# TASK ITEM
Which of the lines below contain the string "formatting"? Pull each one out of the data.

# INPUT DATA
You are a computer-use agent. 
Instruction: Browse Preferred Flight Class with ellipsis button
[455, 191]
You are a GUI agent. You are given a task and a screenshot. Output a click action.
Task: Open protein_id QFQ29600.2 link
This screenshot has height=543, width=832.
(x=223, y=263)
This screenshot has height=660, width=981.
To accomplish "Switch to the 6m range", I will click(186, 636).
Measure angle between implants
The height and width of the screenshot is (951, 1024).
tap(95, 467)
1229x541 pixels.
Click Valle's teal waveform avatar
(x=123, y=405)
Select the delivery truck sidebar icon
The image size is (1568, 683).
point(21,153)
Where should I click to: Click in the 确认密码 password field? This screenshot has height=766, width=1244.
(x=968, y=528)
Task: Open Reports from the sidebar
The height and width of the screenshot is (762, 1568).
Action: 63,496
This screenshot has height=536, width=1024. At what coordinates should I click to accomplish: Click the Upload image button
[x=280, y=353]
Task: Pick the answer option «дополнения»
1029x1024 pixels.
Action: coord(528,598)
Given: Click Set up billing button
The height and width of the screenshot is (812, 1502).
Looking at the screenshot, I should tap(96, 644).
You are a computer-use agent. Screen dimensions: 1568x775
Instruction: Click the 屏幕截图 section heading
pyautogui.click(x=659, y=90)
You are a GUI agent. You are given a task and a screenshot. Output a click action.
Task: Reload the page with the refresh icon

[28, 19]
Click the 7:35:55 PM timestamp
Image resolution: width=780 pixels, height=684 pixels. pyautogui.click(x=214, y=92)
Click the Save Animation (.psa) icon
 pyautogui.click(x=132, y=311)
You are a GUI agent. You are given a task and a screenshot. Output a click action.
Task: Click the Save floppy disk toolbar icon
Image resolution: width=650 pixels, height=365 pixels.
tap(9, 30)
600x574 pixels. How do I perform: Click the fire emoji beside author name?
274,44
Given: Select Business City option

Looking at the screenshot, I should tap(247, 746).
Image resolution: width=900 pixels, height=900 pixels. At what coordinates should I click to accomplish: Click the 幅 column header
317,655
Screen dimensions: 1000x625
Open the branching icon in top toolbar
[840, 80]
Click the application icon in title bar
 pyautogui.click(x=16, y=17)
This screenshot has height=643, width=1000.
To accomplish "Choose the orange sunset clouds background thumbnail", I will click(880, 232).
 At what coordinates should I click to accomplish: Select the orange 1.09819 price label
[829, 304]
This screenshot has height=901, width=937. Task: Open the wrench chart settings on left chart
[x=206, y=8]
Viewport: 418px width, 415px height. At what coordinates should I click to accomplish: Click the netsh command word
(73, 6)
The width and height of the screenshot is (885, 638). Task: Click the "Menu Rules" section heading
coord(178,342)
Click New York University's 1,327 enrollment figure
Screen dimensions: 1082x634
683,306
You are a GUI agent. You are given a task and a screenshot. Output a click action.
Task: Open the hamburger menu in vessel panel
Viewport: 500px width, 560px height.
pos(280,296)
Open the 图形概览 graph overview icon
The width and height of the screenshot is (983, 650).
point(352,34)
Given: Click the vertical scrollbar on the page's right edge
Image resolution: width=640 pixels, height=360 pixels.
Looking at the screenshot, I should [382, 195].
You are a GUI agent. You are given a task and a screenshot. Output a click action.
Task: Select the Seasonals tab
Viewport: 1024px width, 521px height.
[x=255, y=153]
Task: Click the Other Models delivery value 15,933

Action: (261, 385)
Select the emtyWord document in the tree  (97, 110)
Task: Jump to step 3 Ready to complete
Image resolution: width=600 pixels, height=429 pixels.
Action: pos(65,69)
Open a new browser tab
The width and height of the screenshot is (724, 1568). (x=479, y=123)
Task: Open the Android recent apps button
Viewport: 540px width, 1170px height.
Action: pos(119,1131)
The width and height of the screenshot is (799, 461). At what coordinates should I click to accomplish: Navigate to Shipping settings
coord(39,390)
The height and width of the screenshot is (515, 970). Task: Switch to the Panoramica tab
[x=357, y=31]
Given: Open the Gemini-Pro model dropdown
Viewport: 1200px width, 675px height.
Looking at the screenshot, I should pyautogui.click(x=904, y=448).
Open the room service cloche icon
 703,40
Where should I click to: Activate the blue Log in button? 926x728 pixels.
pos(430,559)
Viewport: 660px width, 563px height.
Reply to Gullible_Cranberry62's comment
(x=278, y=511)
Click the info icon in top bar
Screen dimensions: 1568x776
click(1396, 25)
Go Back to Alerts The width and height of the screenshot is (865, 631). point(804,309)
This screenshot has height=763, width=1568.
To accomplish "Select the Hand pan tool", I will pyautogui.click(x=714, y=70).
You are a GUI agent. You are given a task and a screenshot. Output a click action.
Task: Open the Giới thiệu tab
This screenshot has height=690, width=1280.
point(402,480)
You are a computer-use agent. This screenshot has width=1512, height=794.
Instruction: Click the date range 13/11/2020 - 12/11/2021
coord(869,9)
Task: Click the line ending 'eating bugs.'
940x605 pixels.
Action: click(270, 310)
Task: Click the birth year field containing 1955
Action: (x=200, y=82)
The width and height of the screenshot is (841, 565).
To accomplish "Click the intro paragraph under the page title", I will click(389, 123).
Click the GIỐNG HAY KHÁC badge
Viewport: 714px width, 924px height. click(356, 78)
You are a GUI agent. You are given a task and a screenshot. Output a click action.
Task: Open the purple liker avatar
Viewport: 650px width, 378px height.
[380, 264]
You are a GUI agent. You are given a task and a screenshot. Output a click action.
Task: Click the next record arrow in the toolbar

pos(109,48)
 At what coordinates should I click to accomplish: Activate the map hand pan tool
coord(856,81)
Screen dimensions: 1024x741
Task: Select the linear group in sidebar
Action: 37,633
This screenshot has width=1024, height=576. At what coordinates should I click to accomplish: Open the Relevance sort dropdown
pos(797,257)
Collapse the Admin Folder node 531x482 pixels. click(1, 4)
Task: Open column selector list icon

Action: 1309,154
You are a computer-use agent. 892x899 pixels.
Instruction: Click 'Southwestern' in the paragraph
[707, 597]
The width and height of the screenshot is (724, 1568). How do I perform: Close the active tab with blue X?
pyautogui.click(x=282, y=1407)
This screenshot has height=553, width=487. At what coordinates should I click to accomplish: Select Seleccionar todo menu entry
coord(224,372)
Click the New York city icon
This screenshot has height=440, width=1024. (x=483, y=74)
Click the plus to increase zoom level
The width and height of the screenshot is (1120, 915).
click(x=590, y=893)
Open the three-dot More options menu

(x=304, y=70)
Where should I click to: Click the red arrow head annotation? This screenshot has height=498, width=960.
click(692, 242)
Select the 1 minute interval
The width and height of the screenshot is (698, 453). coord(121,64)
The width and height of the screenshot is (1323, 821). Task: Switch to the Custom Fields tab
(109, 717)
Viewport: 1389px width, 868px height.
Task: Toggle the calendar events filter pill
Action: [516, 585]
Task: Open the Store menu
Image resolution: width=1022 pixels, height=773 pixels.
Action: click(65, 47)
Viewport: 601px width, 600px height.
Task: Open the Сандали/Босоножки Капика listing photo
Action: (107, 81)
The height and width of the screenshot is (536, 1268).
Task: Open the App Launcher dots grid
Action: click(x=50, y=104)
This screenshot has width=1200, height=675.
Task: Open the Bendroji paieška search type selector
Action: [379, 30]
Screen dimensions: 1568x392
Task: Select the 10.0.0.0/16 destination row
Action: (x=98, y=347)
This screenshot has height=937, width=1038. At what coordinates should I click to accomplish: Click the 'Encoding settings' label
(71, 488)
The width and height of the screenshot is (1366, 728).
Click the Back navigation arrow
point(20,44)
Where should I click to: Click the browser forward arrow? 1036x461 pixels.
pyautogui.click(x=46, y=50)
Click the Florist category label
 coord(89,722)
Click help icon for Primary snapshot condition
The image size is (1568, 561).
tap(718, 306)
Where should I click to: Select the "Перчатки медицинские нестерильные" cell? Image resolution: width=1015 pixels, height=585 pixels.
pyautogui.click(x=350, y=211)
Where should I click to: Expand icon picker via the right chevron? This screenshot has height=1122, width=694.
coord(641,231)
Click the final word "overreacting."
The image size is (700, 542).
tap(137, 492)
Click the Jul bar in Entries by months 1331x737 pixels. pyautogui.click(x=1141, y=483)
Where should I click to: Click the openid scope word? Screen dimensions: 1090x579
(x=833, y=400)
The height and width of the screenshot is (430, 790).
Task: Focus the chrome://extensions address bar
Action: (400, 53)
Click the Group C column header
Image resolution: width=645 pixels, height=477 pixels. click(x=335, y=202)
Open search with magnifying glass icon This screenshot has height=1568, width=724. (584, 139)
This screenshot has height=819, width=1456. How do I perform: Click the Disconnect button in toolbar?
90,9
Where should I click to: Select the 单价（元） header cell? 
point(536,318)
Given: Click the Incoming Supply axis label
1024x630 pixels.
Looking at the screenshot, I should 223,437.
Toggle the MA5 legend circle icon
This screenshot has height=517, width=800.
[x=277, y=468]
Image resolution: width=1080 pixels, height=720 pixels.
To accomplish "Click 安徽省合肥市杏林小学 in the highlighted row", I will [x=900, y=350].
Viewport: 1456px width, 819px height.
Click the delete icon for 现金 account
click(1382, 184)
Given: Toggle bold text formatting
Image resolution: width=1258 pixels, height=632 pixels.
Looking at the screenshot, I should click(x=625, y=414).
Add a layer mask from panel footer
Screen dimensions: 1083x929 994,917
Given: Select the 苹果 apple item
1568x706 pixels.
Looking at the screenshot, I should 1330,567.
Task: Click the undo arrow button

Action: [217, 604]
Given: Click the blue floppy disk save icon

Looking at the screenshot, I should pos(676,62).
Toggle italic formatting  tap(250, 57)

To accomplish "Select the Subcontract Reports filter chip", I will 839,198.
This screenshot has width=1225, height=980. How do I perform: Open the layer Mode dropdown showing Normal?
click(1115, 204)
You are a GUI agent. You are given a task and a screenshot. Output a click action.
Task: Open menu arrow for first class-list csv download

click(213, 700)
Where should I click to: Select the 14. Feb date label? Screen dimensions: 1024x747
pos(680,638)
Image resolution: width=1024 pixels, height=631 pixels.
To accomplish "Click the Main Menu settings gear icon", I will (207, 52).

# RESULT FOR THIS TASK
Given: Toggle bold text formatting
Toggle italic formatting  tap(250, 57)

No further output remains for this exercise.